Data to process =
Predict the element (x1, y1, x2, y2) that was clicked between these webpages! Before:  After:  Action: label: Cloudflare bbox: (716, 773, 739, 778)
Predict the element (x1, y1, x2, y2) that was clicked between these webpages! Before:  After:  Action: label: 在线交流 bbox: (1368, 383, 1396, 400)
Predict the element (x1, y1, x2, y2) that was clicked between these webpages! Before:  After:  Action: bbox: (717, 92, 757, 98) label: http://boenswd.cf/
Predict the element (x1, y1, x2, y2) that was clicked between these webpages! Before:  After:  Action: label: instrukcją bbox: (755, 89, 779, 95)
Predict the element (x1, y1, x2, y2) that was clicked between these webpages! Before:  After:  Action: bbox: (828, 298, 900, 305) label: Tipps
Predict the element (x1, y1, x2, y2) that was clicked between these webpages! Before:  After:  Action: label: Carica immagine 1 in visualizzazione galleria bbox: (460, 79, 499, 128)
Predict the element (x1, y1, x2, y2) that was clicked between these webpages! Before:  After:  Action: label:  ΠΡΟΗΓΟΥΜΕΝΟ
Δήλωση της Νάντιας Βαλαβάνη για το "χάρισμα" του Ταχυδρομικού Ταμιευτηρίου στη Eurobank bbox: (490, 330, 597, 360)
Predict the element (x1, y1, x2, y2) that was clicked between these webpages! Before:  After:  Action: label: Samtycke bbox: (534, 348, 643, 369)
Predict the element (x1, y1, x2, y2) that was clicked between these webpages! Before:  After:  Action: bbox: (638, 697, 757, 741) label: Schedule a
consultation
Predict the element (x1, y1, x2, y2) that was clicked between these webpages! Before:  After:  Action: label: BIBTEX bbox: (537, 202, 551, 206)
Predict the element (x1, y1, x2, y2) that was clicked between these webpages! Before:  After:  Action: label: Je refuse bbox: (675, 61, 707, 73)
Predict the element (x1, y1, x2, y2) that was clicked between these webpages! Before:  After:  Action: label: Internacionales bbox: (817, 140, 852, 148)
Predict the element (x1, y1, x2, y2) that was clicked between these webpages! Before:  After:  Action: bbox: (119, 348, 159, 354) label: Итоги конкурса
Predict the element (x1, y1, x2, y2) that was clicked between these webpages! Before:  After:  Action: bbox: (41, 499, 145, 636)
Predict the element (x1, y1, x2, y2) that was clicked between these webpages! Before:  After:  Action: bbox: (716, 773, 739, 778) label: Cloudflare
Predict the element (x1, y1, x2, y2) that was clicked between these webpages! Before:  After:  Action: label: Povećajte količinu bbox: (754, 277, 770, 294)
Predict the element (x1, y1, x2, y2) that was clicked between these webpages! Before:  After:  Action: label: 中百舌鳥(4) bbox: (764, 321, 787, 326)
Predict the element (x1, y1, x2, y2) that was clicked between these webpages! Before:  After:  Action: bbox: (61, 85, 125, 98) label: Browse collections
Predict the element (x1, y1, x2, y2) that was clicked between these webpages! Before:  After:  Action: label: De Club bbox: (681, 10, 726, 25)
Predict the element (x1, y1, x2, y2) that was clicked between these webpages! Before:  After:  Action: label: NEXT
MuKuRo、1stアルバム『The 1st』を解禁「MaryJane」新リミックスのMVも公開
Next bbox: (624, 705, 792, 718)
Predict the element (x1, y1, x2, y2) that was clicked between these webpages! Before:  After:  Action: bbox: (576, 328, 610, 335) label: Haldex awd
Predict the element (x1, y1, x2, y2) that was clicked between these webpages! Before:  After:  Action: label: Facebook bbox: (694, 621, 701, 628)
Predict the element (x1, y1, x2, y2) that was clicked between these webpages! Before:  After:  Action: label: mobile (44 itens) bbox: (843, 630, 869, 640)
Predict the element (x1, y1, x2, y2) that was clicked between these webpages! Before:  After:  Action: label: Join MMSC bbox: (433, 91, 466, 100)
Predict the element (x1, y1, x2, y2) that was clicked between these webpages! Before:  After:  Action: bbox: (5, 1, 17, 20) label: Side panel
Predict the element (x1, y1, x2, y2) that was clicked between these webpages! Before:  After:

Task details = Please give the items above as a numbered list, from the line with "label: Side panel" up to and including the last line, leaving out blank lines.

Answer to the problem =
1. Predict the element (x1, y1, x2, y2) that was clicked between these webpages! Before:  After:  Action: bbox: (5, 1, 17, 20) label: Side panel
2. Predict the element (x1, y1, x2, y2) that was clicked between these webpages! Before:  After:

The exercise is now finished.